Semua hal besar atau pun kecil itu mudah, bila dilakukan sekali-sekali. Yang sulit adalah bila dituntut untuk konsisten. Terutama konsisten dalam perkataan dan perbuatan. Walk the talk.

Seperti ajang #nulisrandom2015 ini... tak terasa sudah 30 hari kita lewati. Saya sendiri agak kurang disiplin dalam memposting tulisan, meski itu disebabkan sinyal yang kurang mendukung. Tapi, tetap saja saya merasa malu pada diri saya. Janji pada diri sendiri jauh lebih berat. Inilah yang sedang saya tumbuhkan dalam jiwa saya. Apresiasi dan disiplin akan hal-hal yang positif, meski dianggap remeh.

Menulis random selama 30 hari ini, membuat saya kembali teratur mengisi blog saya. Meski kadang saat saya membaca kembali yang saya tulis, terasa sangat random. Itu semua kilasan pikiran dalam otak saya. Otak yang terasa begitu penuh, bila tak dikeluarkan dalam sebuah tulisan.

Tak penting untuk kualitas saat ini, bagi saya, taraf saya adalah memperbanyak kuantitas dan kecintaan dalam menulis. Seakan menulis dan membaca adalah nafas. Saya ingin lama-lama terbiasa dengan udara tulisan.

Akhirnya, berakhir sudah program 30 hari #nulisrandom2015 ini, tapi insyaa allah tidak akan berakhir bagi saya. Saya akan tetap memecut diri saya untuk menghasilkan #1hari1tulisan. Semoga teman-teman juga berhasil menjaga terus kekonsistenan ini. Senang berteman dengan penulis, dan terima kasih untuk teman-teman baru di NulisBukuCommunity.

Meta morfillah

#Day29 Move on

Mau pergi sejauh apa pun, menghindar sebisa apa pun, bila akar penyebabnya belum disembuhkan, ya akan terus sakit.

Memang banyak yang bilang, cara terbaik dan tercepat untuk move on adalah jatuh cinta lagi. Tapi aku kurang setuju. Menurutku, sembuhkan dulu lukamu, baru kaumulai lagi jatuh cinta. Sebab bila tidak kausembuhkan dulu, besar kemungkinan kamu malah akan menyakiti cinta yang baru dengan kenangan lamamu.

Sering kujumpai, sudah move on tapi belum forget on. Berarti belum sembuh benar lukanya. Ini seperti tangan yang terluka, memaksa untuk berjabat tangan. Yang ada kamu semakin menyakiti dirimu.

Sembuhkan, meski butuh waktu. Sebab, cinta sejati tak akan pernah terlambat, ia akan selalu tepat. Tak perhitungan akan waktu. Percayalah, bila ia memang benar cinta sejatimu, ia pasti datang. Jangan gegabah, jangan memaksa. Sederhana saja, bila kalian tidak bersatu, ya berarti kalian bukan jodoh.

--------------------

• _Tugas yang Dikerjakan_
1. Tulis ulang bagian kutipan teks yang diawali kata-kata "Memang banyak yang" dan diakhiri "kalian bukan jodoh.", dengan mengganti "jatuh cinta" menjadi "menjalin hubungan".
2. Menurut kutipan teks, apa yang sebaiknya dilakukan lebih dulu sebelum mulai jatuh cinta lagi?
Catatan berikut merupakan bahan tersendiri yang terpisah dari kutipan teks.

• _Catatan dari sebuah koleksi data_
--------------------

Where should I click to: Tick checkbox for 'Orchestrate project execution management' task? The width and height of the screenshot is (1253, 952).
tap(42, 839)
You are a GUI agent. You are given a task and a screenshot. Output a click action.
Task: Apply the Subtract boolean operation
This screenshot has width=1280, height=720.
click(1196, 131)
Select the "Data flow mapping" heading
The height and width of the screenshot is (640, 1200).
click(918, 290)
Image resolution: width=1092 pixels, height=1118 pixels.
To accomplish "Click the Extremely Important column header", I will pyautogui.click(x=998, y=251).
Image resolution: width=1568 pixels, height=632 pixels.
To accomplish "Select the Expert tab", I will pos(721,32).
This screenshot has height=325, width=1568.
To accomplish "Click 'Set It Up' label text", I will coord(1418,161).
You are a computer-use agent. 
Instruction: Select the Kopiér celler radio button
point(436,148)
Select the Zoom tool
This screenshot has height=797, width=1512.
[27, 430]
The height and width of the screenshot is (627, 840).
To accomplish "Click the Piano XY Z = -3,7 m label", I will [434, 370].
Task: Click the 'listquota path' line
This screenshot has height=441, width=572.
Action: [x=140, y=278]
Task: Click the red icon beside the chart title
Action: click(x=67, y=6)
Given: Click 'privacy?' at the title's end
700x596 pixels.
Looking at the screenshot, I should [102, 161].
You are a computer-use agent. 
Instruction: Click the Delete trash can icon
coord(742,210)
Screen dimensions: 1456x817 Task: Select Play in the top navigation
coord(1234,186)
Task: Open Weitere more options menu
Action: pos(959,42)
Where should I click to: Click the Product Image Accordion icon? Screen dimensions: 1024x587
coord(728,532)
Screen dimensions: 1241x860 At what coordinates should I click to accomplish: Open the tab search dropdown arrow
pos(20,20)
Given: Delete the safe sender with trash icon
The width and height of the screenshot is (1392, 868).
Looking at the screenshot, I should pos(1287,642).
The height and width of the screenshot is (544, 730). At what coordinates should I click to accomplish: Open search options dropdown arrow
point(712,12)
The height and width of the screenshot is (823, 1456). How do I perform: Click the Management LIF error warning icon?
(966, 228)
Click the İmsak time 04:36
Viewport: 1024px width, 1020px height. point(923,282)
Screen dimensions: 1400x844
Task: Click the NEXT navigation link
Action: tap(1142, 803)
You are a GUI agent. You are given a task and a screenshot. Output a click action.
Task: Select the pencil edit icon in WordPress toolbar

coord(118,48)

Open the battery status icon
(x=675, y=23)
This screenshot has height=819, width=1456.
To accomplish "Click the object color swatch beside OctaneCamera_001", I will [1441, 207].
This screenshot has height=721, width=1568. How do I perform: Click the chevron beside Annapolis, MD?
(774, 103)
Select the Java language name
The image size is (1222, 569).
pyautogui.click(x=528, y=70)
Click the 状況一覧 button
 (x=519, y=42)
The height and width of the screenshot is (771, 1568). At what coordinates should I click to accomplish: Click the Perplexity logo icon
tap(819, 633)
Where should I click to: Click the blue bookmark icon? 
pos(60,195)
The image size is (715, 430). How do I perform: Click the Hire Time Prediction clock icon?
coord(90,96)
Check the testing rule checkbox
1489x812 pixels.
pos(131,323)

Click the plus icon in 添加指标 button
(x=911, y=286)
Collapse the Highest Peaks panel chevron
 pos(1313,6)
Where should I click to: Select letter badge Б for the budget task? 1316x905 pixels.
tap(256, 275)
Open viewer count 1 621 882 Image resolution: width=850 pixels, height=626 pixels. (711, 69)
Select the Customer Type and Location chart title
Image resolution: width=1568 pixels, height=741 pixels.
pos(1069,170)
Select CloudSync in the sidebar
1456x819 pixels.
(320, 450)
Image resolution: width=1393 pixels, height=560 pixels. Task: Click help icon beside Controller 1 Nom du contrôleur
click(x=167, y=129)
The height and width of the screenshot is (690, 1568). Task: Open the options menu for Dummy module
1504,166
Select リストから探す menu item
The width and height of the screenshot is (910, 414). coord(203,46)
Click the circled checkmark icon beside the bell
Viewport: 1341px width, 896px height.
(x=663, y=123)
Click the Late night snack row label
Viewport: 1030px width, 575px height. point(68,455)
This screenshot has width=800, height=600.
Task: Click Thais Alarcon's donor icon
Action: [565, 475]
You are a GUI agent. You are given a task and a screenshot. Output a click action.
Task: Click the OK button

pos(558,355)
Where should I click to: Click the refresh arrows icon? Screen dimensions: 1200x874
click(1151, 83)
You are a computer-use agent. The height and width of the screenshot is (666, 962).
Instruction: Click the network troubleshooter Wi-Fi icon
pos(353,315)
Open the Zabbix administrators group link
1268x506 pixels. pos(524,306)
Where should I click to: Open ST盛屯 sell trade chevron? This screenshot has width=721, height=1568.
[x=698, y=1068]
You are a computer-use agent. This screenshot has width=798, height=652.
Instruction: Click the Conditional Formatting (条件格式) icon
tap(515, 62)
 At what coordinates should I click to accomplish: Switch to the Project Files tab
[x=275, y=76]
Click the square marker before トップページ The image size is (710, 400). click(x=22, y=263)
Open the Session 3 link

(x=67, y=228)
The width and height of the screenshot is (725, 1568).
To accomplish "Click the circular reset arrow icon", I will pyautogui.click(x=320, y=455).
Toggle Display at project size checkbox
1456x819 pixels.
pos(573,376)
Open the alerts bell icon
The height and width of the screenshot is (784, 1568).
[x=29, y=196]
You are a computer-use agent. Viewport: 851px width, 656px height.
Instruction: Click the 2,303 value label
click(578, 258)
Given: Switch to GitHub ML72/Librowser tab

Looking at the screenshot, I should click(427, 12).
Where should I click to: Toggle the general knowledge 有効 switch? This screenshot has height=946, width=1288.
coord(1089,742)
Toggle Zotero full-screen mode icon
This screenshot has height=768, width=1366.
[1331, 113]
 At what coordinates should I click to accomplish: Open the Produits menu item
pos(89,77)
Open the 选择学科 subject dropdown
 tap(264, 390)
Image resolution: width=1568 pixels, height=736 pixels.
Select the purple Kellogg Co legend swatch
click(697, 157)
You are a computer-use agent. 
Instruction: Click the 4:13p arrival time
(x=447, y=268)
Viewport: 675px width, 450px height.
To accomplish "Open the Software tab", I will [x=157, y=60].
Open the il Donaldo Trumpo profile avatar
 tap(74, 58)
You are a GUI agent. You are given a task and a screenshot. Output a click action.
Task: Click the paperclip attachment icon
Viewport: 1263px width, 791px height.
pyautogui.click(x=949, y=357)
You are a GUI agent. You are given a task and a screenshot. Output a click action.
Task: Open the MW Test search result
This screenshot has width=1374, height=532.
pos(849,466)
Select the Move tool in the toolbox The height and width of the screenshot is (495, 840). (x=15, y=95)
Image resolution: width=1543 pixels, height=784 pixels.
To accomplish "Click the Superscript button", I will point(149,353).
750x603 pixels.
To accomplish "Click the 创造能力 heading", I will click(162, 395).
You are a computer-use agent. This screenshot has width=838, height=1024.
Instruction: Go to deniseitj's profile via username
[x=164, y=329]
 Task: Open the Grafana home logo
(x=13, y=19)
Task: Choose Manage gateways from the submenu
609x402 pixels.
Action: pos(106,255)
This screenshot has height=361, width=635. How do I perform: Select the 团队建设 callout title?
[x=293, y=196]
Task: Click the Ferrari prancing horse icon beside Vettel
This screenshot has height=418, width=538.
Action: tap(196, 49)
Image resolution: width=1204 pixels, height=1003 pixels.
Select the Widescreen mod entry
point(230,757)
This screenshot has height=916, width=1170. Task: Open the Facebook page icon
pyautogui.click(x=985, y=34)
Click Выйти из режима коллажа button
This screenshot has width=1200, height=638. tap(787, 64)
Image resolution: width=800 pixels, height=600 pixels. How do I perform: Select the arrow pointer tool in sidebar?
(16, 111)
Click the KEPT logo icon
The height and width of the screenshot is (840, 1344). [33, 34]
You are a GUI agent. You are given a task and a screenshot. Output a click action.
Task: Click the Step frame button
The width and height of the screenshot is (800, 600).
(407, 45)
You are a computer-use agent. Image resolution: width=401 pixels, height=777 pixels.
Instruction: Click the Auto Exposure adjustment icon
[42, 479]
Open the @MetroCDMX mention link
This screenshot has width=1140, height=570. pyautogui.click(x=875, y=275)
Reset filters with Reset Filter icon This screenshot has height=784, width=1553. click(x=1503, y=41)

--------------------

• _Hasil Tugas_
1.
Memang banyak yang bilang, cara terbaik dan tercepat untuk move on adalah menjalin hubungan lagi. Tapi aku kurang setuju. Menurutku, sembuhkan dulu lukamu, baru kaumulai lagi menjalin hubungan. Sebab bila tidak kausembuhkan dulu, besar kemungkinan kamu malah akan menyakiti cinta yang baru dengan kenangan lamamu.

Sering kujumpai, sudah move on tapi belum forget on. Berarti belum sembuh benar lukanya. Ini seperti tangan yang terluka, memaksa untuk berjabat tangan. Yang ada kamu semakin menyakiti dirimu.

Sembuhkan, meski butuh waktu. Sebab, cinta sejati tak akan pernah terlambat, ia akan selalu tepat. Tak perhitungan akan waktu. Percayalah, bila ia memang benar cinta sejatimu, ia pasti datang. Jangan gegabah, jangan memaksa. Sederhana saja, bila kalian tidak bersatu, ya berarti kalian bukan jodoh.

2. Menyembuhkan luka terlebih dahulu.